Older blog entries for Ankh (starting at number 133)

ncm, choice of programming language makes a big difference.

let $second := xdt:dayTimeDuration("P1S"), $time := xs:dateTime("2004-02-29T23:59:59") return $second + $time

works in XQuery (e.g. try it in Saxon).

Admittedly this doesn't have the lexical form you wanted for input or output, but it shows that some problems become a lot easier when one switches language.

It's also pretty easy in Perl :-)

OK, off to California for yet another business trip. Oracle has two buildings shaped like disk drives (deliberately so) in Redwood Shores. Possibly a trip to Fry's with a friend from Italy who will also be coming to the meeting.

We're working on a review of the latest drafts of XML Query and associated specifications; there were new public drafts just posted.
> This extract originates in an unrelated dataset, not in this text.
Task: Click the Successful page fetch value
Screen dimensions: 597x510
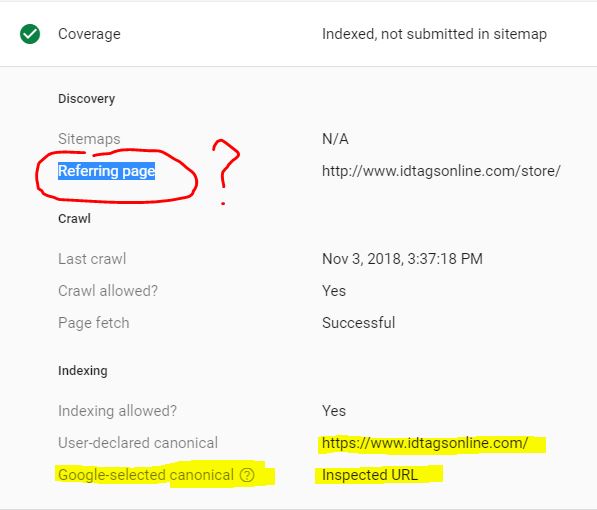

XML Query seems at first to be a huge language, but in fact it's probably comparable to C, with the function library being compared to something like the C/posix libraries. Unlike C, though, it's declarative, and has XML items as fundamental data types. You can include XML fragments as literal constants too, of course.

AlanHorkan, I really liked the Inkscape calligraphy screenshot you posted. I'll have to try it when I get a chance to upgrade Inkscape, although I don't have a tablet and I suspect it's needed. If you like such things you can see some of my own calligraphy using more traditional media. :-)
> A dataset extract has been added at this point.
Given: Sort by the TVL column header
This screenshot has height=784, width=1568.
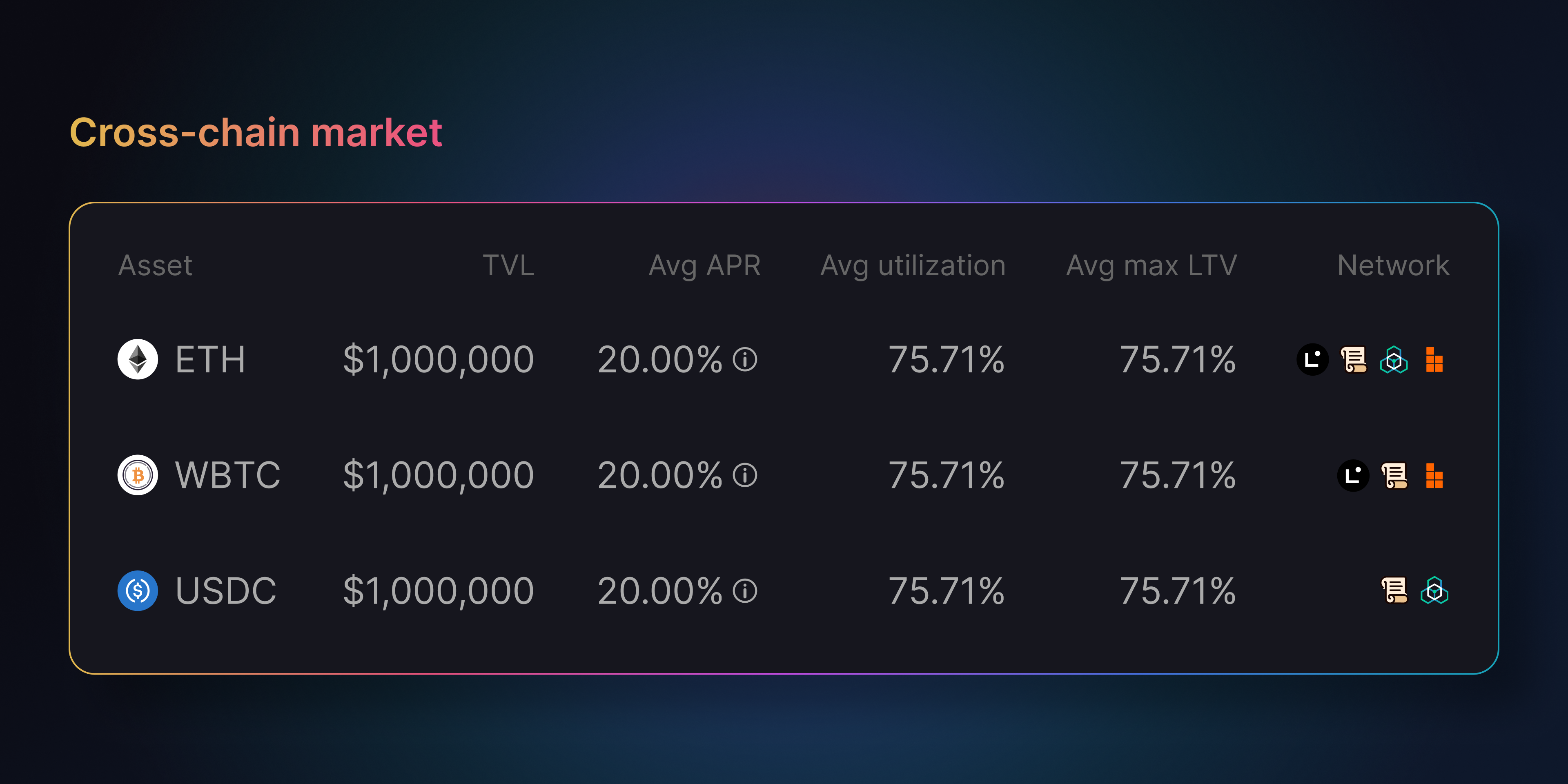Looking at the screenshot, I should click(x=508, y=265).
pipeman yes, MikeLowe has been posting links to a commerce site here for some time, using a number of different usernames. I've marked him as uninteresting "1" and I think if enough people do that, maybe it will help.

Probably I (we) should take the time to complain to the ISP hosting the Web site. I get so much spam in my inbox (it's a pain that my email address at work is very public) that I usually only follow up two or three a week, mostly ebay or paypal scams.
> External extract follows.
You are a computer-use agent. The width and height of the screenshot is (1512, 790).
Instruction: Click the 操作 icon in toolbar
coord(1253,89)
haruspex *laugh*, no, that's not what I meant at all! It's a tiny detail, but what's interesting is to think about whether there comes a point at which tiny details don't matter, or if they all add up. It's rare that I've seen more than a megabyte or so of savings in a program by reordering structs, and usually there are larger gains to be had elsewhere. Those who start out not thinking about architectural details and code without worrying about memory will get bitten, though.

So a minor point, and all I can say is I was bored :-)

In order to declare a C struct sensibly you need to know a little about alignment and machine architecture, at least if you want to avoid objects with holes in them. Does it matter? Programs that use more memory than they need to run slower simply because of the paging overhead. The case where all programs fit into main memory seems increasingly rare on an out-of-the-box Linux system, and even minimalist ubergeek systems like NetBSD run on computers with finite amounts of memory, typically with more disk storage space than memory. So application memory competed with the disk block buffer cache. Every little matters at least a little.

At one time there used to be some commercial software that stripped away duplicate copies of C++ class dispatch tables generated by inefficient C++ compilers, saving (they claimed) about 25% of executable space and boosting startup time.

I mention this for no particular reason except that I think it's all too easy to fall into the trap of thinking that memory is cheap and mempry usage unimportant. Most profilers won't help you detect slowdowns caused by wasted space.

deekayan, yes, Mandrake is a Gnome release behind; it's not so much because of profitability but because the Gnome releases come out just after the Mandrake Linux release freezes. For my part it'd be worth delaying a Mandrake release by a month or so, but there's an obvious hit in revenue if they do that, not just for Mandrake but also for resellers.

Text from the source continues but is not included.